Without government-subsidized insurance, financially- hobbled farmers might take land in and out of production, causing food prices to gyrate, according to Tom Zacharias, president of the National Crop Insurance Services, an industry group, who says the insurance costs about two cents per meal.

Farmers’ Tool

In an interview, Brandon Willis, administrator of the USDA’s Risk Management Agency, cited a University of Nebraska study that said crop insurance payments last year supported 20,900 jobs in four farm states. “More and more, crop insurance is the tool farmers rely on,” he said.

With new farm legislation stalled on Capitol Hill, largely over Republican demands for deeper cuts in food stamp spending, the cost of crop insurance is drawing fire from both ends of the political spectrum.

The Environmental Working Group says the insurance encourages farmers to make riskier plantings, secure in the knowledge they will be paid even if the crops fail.
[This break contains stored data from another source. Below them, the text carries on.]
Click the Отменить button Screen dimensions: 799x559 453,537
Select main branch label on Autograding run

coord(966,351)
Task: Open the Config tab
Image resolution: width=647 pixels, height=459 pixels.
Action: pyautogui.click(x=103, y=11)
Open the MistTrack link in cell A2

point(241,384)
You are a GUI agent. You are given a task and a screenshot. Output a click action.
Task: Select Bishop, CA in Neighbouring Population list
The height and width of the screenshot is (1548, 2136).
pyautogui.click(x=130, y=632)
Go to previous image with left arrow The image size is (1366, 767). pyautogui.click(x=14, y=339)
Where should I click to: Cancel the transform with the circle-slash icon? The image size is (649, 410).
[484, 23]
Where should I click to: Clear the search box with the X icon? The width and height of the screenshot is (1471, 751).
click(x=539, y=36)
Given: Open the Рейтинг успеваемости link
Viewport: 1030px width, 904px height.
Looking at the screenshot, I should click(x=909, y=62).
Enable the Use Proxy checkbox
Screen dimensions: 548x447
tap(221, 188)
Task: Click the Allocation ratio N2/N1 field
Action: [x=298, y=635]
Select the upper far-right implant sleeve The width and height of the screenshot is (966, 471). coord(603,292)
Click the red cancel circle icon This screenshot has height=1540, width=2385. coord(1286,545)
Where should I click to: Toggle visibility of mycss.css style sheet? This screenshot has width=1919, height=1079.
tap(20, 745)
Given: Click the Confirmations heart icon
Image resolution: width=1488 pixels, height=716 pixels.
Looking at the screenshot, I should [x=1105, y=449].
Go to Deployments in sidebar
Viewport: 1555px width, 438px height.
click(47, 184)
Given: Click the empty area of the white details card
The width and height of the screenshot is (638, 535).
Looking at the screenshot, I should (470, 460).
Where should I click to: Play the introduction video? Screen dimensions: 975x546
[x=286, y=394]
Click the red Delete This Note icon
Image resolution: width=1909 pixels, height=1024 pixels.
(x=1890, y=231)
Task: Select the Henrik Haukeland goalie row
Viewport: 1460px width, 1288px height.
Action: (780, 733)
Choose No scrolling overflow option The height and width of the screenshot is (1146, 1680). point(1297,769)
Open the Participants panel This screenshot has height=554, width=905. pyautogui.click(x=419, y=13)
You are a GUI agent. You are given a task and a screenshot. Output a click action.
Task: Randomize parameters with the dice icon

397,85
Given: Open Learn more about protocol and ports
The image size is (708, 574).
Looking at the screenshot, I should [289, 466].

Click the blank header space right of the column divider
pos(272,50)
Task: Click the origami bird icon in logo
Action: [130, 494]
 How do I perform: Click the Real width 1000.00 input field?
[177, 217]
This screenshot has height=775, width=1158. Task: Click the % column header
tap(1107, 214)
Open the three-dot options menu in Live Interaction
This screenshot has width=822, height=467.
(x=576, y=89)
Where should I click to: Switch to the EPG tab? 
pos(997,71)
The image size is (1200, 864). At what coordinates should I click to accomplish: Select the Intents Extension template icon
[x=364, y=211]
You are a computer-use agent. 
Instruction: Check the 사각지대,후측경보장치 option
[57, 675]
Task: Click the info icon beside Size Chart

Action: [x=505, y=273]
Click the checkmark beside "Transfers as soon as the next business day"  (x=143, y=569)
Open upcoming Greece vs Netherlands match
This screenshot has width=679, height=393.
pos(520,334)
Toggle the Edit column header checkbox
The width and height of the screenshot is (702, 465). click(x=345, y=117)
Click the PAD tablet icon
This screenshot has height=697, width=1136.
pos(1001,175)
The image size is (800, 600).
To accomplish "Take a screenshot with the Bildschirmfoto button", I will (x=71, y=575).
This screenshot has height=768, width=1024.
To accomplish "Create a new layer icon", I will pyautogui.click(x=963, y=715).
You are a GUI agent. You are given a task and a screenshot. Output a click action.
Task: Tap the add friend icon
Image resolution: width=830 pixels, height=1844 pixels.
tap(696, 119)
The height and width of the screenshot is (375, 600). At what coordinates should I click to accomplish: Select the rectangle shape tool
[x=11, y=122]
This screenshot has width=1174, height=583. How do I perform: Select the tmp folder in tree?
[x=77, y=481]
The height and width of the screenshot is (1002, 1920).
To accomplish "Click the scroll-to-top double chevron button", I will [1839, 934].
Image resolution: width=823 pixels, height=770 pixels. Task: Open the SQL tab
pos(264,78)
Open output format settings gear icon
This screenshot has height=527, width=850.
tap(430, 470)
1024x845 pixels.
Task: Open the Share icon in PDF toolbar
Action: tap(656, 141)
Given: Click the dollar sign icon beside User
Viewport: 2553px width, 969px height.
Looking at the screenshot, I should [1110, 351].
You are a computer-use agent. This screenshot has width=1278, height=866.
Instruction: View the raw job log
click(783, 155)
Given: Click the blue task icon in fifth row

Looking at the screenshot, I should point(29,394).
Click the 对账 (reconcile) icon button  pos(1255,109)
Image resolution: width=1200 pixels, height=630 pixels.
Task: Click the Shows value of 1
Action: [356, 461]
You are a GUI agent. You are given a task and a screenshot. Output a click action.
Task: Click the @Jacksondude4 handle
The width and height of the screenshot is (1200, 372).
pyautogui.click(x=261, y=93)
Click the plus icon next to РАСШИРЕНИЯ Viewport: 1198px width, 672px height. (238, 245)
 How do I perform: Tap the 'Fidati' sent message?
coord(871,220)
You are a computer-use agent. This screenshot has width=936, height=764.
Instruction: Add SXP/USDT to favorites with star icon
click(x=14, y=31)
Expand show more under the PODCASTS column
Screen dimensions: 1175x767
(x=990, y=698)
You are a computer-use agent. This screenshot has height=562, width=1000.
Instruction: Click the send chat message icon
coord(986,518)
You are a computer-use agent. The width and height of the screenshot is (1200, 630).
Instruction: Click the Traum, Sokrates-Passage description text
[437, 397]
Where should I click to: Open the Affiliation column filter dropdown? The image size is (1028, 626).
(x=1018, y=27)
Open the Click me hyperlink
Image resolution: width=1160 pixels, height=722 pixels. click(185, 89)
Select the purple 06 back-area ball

The free- market Club for Growth, meanwhile, derides the program as a government handout for millionaire farmers.

Wells Fargo, Ace

Even some beneficiaries are uneasy. “I like to think of myself as an independent who’s willing to take risk,” says farmer Jim Handsaker, 65, of Story City, Iowa. “With insurance, it takes the risk out of it.”

The USDA’s Risk Management Agency determines the policies’ costs and terms, while leaving marketing and claims payment to private companies. That means there’s no real price competition among the 18 approved insurers. The government doled out $1.4 billion last year to cover the administrative costs incurred by the companies, including a unit of Wells Fargo & Co, the nation’s fourth largest bank, Ace Ltd. of Switzerland, which reported a $2.7 billion profit last year, and Great American Insurance Co., a unit of the Cincinnati-based American Financial Group.

Handsaker, a genial fan of the broadcaster Rush Limbaugh, farms about 3,400 acres of corn and soybeans with his brothers and sons. He says he paid about $70,000 to $80,000 in crop insurance premiums last year. The taxpayers paid even more -- since an average of almost two-thirds of premium costs are paid by the government.